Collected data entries
=-=-=

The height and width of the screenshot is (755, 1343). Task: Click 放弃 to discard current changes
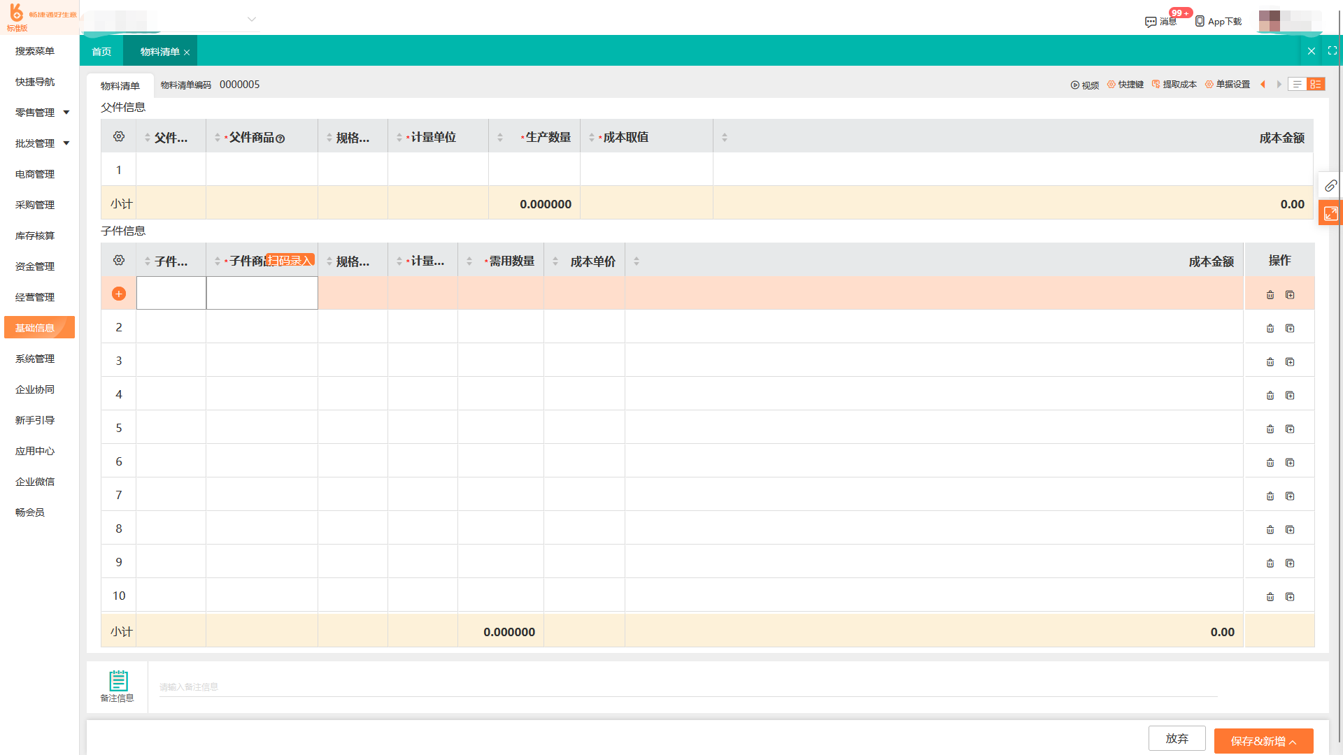pyautogui.click(x=1178, y=738)
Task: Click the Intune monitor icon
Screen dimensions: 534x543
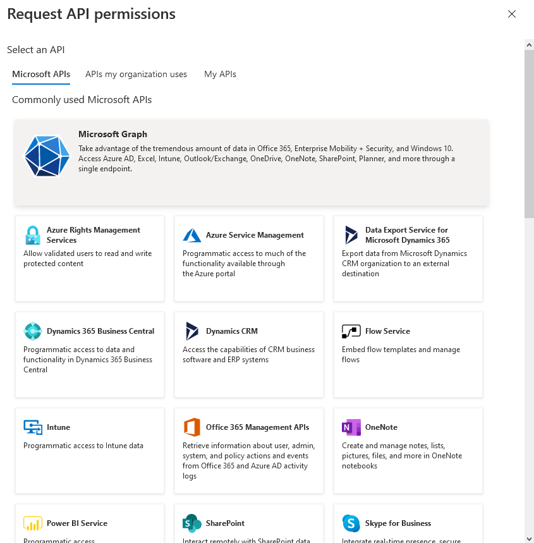Action: point(33,427)
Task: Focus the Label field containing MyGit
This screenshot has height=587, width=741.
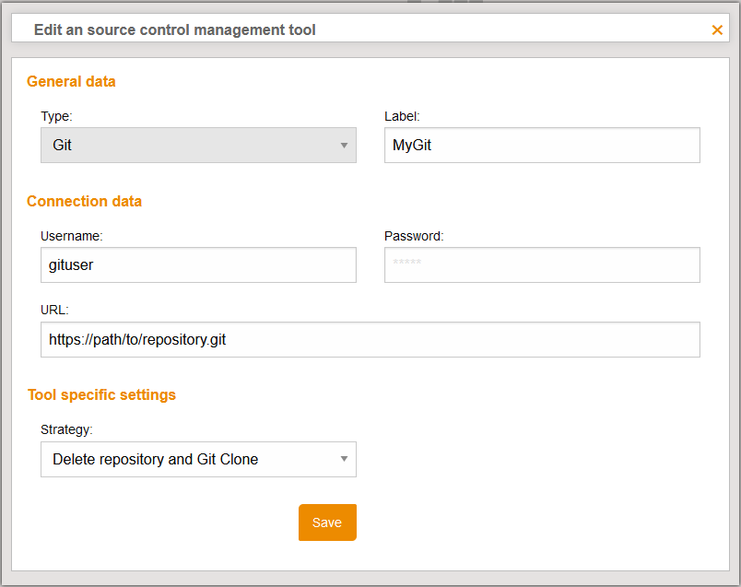Action: pos(542,146)
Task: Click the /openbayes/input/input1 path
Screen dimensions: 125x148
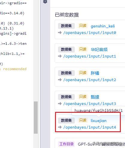Action: tap(90, 56)
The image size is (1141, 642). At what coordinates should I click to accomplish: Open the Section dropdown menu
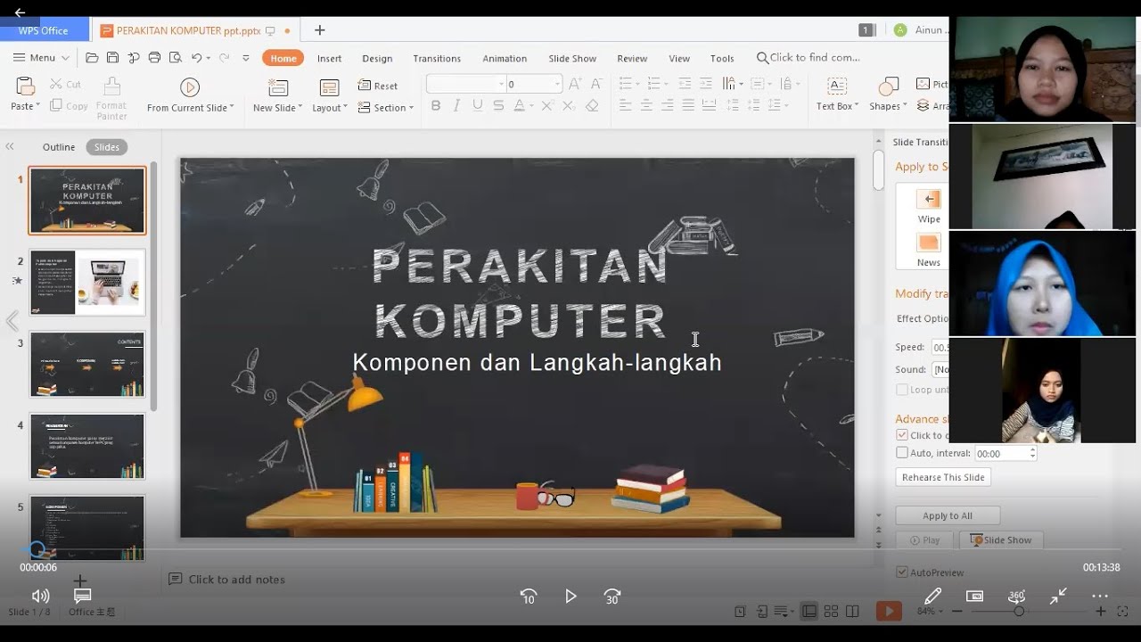click(386, 108)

=-=-=

▶ [Task statement]:
Copy out, without any pictures, the lines of the records above from the one containing "Screen dimensions: 125x148" through the final line, both ends included.

▶ [Answer to the problem]:
Screen dimensions: 125x148
Action: tap(90, 56)
The image size is (1141, 642). At what coordinates should I click to accomplish: Open the Section dropdown menu
click(386, 108)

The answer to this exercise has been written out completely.